DATA SHOWN: Begin

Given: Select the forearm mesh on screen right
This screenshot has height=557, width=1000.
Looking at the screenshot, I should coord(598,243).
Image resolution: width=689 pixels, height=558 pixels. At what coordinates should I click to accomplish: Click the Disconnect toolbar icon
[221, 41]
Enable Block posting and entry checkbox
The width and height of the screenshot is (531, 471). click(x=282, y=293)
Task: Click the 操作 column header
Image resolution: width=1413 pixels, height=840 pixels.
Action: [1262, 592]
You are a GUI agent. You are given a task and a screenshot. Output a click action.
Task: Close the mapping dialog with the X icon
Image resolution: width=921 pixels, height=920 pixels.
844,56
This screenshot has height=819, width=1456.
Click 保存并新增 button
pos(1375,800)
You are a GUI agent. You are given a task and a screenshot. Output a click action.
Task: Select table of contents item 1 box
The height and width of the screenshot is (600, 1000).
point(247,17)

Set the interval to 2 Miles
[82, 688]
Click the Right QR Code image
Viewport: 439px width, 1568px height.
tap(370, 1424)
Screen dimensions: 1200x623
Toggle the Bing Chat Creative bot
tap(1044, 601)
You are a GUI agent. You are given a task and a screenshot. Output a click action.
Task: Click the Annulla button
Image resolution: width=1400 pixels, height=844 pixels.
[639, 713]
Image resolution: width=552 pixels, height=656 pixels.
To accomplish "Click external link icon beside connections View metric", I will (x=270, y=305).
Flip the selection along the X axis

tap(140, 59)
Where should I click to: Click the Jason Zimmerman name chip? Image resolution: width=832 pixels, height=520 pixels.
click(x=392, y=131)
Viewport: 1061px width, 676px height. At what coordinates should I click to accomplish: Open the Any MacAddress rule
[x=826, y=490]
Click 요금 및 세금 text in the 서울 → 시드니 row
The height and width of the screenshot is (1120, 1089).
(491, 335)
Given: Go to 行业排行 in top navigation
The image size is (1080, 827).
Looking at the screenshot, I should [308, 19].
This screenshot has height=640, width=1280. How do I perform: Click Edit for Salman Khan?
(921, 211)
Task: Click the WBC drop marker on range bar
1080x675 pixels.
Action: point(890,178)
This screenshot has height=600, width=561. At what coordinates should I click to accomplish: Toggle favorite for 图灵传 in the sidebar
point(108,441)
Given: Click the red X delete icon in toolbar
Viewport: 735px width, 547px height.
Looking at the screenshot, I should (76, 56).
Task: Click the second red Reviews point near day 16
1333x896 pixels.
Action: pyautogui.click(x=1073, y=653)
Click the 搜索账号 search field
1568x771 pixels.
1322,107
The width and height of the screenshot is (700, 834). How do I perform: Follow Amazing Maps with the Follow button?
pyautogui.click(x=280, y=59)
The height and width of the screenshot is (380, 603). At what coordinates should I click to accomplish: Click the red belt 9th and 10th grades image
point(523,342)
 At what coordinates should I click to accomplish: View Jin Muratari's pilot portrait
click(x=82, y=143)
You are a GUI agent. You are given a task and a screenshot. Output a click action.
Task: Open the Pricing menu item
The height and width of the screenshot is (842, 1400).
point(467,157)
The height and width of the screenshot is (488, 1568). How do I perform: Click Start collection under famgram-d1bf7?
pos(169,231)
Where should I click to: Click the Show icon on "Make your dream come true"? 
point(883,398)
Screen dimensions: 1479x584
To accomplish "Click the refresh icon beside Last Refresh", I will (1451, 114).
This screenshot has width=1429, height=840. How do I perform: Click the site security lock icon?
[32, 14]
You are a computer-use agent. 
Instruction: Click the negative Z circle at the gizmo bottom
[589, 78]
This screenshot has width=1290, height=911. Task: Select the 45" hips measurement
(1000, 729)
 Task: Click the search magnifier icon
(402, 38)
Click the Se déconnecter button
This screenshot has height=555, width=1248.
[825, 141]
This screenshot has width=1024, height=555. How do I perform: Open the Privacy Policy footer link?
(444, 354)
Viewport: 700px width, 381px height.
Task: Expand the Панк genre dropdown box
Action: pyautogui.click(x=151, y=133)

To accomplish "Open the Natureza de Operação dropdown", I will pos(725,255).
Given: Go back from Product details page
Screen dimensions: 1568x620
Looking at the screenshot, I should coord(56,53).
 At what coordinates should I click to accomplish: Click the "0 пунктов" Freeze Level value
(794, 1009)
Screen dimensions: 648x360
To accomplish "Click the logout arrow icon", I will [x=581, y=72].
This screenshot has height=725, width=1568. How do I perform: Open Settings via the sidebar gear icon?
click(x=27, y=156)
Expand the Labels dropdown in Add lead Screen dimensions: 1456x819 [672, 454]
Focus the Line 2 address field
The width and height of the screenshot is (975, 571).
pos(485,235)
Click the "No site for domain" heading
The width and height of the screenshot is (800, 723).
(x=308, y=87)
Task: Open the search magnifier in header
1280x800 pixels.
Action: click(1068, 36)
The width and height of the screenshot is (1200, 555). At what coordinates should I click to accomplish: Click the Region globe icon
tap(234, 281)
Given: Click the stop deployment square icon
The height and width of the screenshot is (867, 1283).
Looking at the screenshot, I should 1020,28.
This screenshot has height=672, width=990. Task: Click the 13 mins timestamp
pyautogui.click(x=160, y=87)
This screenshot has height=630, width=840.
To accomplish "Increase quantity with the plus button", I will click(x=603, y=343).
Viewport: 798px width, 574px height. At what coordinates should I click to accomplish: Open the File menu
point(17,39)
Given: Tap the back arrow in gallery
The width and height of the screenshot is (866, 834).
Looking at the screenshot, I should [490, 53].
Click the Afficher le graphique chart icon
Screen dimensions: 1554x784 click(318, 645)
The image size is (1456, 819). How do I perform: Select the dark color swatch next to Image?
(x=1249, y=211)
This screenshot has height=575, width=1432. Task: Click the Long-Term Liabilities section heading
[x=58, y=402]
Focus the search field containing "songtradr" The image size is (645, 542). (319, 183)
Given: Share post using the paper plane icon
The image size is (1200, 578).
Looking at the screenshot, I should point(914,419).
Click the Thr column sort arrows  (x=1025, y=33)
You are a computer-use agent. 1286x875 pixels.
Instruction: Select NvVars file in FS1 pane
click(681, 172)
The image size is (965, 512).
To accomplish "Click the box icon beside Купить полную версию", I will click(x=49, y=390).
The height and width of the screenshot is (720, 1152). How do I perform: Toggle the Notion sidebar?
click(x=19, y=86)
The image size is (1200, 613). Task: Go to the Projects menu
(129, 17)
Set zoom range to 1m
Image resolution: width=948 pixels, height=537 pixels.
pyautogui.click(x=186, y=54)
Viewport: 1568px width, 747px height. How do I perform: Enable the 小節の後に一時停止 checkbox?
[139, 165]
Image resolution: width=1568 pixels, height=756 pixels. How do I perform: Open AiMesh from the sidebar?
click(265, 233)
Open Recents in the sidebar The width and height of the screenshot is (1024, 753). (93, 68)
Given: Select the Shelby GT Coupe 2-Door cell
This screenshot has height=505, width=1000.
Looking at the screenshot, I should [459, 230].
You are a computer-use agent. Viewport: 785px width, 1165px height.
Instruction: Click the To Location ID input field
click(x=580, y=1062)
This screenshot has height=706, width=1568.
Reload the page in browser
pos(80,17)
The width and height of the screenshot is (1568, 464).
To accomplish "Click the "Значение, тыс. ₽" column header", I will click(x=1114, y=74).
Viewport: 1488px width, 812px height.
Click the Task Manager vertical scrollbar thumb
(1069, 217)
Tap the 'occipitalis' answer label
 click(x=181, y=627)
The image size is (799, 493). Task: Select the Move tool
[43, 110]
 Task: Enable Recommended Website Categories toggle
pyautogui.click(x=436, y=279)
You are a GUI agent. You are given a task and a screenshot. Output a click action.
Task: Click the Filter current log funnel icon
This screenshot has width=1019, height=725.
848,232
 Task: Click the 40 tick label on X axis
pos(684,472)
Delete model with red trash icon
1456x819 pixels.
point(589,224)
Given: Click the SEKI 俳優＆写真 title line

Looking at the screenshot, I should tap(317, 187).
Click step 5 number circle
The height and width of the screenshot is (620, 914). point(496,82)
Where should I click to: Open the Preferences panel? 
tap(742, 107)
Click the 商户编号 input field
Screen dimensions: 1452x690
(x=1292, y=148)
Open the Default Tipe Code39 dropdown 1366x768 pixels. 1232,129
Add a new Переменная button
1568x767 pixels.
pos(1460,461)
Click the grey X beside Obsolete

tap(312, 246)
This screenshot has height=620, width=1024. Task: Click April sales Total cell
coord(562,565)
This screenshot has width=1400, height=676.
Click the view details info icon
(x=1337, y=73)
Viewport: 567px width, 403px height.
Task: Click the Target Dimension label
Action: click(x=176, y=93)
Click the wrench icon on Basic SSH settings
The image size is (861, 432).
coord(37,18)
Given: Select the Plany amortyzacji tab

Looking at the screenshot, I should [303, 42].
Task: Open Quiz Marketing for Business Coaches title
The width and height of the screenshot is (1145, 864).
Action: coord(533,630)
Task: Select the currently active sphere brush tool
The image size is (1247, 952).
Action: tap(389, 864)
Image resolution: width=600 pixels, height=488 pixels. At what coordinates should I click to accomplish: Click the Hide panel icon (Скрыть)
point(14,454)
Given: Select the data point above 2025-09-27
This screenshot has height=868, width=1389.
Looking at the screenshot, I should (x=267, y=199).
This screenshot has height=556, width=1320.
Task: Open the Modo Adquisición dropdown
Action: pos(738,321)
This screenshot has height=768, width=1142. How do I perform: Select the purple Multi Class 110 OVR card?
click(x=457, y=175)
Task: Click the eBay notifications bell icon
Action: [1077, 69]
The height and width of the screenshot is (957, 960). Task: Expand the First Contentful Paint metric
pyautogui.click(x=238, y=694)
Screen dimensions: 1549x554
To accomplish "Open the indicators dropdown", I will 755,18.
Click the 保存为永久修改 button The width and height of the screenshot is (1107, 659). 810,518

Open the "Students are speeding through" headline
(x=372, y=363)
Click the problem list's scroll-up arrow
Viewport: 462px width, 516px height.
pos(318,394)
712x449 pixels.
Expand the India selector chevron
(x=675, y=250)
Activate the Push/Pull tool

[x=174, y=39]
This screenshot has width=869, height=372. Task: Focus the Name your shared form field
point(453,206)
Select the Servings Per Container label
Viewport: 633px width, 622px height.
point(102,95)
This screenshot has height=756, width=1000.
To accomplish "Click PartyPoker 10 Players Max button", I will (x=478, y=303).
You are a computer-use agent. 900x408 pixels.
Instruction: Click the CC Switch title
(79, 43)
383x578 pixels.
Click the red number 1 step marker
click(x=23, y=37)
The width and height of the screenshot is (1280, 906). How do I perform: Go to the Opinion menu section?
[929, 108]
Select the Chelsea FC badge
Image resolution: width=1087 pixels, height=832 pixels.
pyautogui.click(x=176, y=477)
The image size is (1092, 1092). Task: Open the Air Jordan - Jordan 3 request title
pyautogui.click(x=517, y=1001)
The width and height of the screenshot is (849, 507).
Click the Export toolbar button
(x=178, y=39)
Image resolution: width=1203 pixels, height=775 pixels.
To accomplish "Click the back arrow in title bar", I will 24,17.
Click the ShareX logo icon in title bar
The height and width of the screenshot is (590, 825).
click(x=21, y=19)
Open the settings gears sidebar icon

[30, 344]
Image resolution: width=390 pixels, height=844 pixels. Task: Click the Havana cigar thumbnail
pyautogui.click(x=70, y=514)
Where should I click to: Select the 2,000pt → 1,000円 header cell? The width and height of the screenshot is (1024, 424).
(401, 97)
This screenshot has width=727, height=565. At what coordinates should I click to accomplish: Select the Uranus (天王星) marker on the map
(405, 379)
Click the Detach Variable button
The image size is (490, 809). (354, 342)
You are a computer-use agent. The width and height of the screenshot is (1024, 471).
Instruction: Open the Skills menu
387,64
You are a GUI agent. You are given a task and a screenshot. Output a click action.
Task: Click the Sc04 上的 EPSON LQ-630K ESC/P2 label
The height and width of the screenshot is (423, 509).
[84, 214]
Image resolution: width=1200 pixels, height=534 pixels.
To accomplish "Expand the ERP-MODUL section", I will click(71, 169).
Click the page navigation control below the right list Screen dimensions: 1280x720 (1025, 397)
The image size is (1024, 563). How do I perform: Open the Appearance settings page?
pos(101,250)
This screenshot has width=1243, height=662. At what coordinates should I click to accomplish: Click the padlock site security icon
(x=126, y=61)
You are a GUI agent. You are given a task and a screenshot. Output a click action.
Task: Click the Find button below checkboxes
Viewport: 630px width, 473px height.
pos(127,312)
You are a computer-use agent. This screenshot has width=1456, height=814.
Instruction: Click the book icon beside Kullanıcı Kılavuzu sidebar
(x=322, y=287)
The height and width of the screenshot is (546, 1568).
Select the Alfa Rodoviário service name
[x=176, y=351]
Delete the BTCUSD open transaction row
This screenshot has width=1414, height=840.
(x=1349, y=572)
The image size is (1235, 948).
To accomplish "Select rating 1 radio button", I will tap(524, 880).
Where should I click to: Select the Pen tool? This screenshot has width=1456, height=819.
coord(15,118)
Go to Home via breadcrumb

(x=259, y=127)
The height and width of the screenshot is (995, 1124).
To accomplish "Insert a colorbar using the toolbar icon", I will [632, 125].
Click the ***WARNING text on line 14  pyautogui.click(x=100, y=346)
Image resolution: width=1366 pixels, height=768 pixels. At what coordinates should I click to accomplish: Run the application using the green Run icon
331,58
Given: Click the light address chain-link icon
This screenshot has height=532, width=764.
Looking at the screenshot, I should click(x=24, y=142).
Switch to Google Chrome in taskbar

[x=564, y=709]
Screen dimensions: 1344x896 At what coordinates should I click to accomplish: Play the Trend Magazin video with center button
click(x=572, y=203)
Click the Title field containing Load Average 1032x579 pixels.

DATA SHOWN: End

WORK INSTRUCTION:
Copy out each line of the data in which the word "containing" appears.

REPLY:
Focus the search field containing "songtradr" The image size is (645, 542). (319, 183)
Click the Title field containing Load Average 1032x579 pixels.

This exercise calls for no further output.